* Activity *
Write out each record below, word for word.

* Records from a data collection *
____
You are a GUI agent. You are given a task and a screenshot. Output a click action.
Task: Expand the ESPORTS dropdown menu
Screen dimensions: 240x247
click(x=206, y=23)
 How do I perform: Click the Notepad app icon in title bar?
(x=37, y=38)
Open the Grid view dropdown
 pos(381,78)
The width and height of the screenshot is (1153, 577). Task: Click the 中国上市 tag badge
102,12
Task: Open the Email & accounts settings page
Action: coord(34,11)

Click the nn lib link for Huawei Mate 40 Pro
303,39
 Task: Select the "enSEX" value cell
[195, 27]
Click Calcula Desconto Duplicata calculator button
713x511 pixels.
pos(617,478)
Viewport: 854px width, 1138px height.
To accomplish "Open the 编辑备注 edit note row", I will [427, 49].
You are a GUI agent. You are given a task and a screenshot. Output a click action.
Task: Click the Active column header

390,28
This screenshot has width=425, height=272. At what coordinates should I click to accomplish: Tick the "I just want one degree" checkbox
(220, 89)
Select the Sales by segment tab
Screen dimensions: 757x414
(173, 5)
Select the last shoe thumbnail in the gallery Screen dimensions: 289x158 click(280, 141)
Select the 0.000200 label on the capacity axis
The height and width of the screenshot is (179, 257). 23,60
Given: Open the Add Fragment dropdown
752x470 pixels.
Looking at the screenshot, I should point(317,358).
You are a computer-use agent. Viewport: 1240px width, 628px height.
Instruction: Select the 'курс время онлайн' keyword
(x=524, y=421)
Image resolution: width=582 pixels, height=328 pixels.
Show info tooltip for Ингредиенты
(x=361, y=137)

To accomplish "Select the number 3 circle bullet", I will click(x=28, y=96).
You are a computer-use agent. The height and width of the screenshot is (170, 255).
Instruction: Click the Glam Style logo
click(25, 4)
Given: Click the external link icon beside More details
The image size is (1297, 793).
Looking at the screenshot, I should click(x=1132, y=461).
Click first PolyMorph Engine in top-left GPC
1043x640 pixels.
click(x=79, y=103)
____
* The completed task *
You are a GUI agent. You are given a task and a screenshot. Output a click action.
Task: Expand the ESPORTS dropdown menu
Screen dimensions: 240x247
click(x=206, y=23)
 How do I perform: Click the Notepad app icon in title bar?
(x=37, y=38)
Open the Grid view dropdown
 pos(381,78)
The width and height of the screenshot is (1153, 577). Task: Click the 中国上市 tag badge
102,12
Task: Open the Email & accounts settings page
Action: coord(34,11)

Click the nn lib link for Huawei Mate 40 Pro
303,39
 Task: Select the "enSEX" value cell
[195, 27]
Click Calcula Desconto Duplicata calculator button
713x511 pixels.
pos(617,478)
Viewport: 854px width, 1138px height.
To accomplish "Open the 编辑备注 edit note row", I will [427, 49].
You are a GUI agent. You are given a task and a screenshot. Output a click action.
Task: Click the Active column header

390,28
This screenshot has width=425, height=272. At what coordinates should I click to accomplish: Tick the "I just want one degree" checkbox
(220, 89)
Select the Sales by segment tab
Screen dimensions: 757x414
(173, 5)
Select the last shoe thumbnail in the gallery Screen dimensions: 289x158 click(280, 141)
Select the 0.000200 label on the capacity axis
The height and width of the screenshot is (179, 257). 23,60
Given: Open the Add Fragment dropdown
752x470 pixels.
Looking at the screenshot, I should point(317,358).
You are a computer-use agent. Viewport: 1240px width, 628px height.
Instruction: Select the 'курс время онлайн' keyword
(x=524, y=421)
Image resolution: width=582 pixels, height=328 pixels.
Show info tooltip for Ингредиенты
(x=361, y=137)

To accomplish "Select the number 3 circle bullet", I will click(x=28, y=96).
You are a computer-use agent. The height and width of the screenshot is (170, 255).
Instruction: Click the Glam Style logo
click(25, 4)
Given: Click the external link icon beside More details
The image size is (1297, 793).
Looking at the screenshot, I should click(x=1132, y=461).
Click first PolyMorph Engine in top-left GPC
1043x640 pixels.
click(x=79, y=103)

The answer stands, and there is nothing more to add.